Ami Ishii

Personal information
- Born: 11 December 2002 (age 23) Gunma Prefecture, Japan

Sport
- Country: Japan
- Sport: Amateur wrestling
- Weight class: 68 kg; 72 kg;
- Event: Freestyle

Medal record
Women's freestyle wrestling
Representing Japan
World Championships
| Gold medal – first place | 2024 Tirana | 72 kg |
| Gold medal – first place | 2025 Zagreb | 68 kg |
| Silver medal – second place | 2022 Belgrade | 68 kg |
Asian Championships
| Gold medal – first place | 2023 Astana | 68 kg |
Grand Prix
| Gold medal – first place | 2020 Klippan | 65 kg |
| Gold medal – first place | 2025 Tirana | 68 kg |
World U23 Championships
| Gold medal – first place | 2024 Tirana | 68 kg |
Junior World Championships
| Gold medal – first place | 2022 Sofia | 68 kg |

= Ami Ishii =

Japanese freestyle wrestler

Ami Ishii (石井 亜海, Ishii Ami; born 11 December 2002) is a Japanese freestyle wrestler.

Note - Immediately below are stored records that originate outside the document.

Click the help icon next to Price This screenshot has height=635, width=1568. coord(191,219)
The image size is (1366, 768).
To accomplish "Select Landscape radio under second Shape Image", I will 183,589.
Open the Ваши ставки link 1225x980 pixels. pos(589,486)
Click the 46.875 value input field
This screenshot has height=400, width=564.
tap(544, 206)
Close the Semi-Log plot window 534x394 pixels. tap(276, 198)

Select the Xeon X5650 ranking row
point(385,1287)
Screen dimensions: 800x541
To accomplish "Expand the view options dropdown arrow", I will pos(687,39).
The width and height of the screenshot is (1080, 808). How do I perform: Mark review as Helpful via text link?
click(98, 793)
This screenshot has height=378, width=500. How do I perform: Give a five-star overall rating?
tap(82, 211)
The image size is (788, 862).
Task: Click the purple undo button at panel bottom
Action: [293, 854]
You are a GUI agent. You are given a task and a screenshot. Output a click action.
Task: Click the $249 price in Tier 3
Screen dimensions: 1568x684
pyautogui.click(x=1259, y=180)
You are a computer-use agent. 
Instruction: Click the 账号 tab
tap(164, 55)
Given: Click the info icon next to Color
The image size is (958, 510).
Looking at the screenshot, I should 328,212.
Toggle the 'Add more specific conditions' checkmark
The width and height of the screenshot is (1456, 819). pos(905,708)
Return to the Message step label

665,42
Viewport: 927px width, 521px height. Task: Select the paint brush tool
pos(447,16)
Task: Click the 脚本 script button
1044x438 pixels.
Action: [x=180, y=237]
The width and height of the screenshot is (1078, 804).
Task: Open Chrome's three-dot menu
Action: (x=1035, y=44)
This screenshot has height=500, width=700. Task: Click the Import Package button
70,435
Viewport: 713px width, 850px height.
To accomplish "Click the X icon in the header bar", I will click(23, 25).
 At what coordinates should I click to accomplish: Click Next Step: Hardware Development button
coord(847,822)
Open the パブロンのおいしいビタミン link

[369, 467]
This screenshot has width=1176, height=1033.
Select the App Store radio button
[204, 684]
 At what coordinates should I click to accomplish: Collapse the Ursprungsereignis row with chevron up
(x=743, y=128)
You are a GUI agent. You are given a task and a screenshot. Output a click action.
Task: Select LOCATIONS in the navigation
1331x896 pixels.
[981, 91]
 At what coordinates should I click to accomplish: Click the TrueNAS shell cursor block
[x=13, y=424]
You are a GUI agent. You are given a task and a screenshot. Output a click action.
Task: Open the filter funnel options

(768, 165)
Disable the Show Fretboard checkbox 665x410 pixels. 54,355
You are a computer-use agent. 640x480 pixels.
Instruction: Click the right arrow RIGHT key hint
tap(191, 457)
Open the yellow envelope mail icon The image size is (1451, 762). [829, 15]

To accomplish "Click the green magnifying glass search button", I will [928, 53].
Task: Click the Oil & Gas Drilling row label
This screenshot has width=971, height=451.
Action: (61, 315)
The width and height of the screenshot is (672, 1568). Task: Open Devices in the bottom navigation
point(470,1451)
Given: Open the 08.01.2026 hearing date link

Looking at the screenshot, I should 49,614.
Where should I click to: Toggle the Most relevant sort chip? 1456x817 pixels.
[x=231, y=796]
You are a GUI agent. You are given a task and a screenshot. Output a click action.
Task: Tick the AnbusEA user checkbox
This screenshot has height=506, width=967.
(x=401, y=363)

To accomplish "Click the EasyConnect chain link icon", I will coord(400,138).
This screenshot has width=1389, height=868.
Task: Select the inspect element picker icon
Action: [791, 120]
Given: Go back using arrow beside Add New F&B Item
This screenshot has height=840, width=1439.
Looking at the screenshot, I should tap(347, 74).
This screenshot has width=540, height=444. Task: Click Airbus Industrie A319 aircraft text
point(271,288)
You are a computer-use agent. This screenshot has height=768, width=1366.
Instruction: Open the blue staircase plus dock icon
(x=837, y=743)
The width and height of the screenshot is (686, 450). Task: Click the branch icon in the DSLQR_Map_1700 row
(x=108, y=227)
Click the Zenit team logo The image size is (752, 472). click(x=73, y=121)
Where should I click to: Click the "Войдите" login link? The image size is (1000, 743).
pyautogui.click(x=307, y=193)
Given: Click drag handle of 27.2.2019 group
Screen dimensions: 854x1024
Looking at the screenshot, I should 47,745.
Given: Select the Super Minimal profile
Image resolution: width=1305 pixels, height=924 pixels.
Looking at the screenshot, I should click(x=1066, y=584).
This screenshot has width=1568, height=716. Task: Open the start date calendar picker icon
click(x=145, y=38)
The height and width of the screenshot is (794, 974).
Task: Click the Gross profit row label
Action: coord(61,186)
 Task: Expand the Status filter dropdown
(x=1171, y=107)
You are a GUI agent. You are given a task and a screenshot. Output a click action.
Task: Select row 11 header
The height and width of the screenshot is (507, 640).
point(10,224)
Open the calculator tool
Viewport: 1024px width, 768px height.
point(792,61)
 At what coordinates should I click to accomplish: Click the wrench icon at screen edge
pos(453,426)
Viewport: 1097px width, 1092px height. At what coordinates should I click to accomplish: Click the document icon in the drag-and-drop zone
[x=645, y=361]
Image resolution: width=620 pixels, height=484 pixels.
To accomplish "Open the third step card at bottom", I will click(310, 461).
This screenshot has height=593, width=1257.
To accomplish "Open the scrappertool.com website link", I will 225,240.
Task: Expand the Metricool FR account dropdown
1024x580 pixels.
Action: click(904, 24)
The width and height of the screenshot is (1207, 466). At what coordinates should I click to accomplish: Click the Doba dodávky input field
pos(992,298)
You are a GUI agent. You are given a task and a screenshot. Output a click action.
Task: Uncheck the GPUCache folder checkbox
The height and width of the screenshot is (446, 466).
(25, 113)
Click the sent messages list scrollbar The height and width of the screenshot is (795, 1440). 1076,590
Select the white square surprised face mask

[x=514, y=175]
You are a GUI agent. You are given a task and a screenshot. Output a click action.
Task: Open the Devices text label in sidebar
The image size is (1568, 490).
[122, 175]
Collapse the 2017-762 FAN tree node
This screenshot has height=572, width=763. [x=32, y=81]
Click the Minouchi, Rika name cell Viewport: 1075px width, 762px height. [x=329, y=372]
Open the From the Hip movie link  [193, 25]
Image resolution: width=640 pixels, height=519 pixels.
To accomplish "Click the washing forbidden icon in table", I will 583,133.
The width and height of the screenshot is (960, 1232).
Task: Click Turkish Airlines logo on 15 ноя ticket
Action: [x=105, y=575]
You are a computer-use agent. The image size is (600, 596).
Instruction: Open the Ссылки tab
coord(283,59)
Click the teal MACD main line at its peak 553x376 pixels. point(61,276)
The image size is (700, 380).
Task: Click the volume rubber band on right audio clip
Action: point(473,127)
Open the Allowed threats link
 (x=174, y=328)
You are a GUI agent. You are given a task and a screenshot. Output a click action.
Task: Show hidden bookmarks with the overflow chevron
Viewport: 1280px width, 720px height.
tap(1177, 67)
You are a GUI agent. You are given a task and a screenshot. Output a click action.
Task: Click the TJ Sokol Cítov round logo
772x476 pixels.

She won the gold medal in the women's 72 kg event at the 2024 World Wrestling Championships.

== Career ==
In 2022, she won the silver medal in the women's 68 kg event at the World Wrestling Championships held in Belgrade, Serbia. She won the gold medal in her event at the 2023 Asian Wrestling Championships held in Astana, Kazakhstan.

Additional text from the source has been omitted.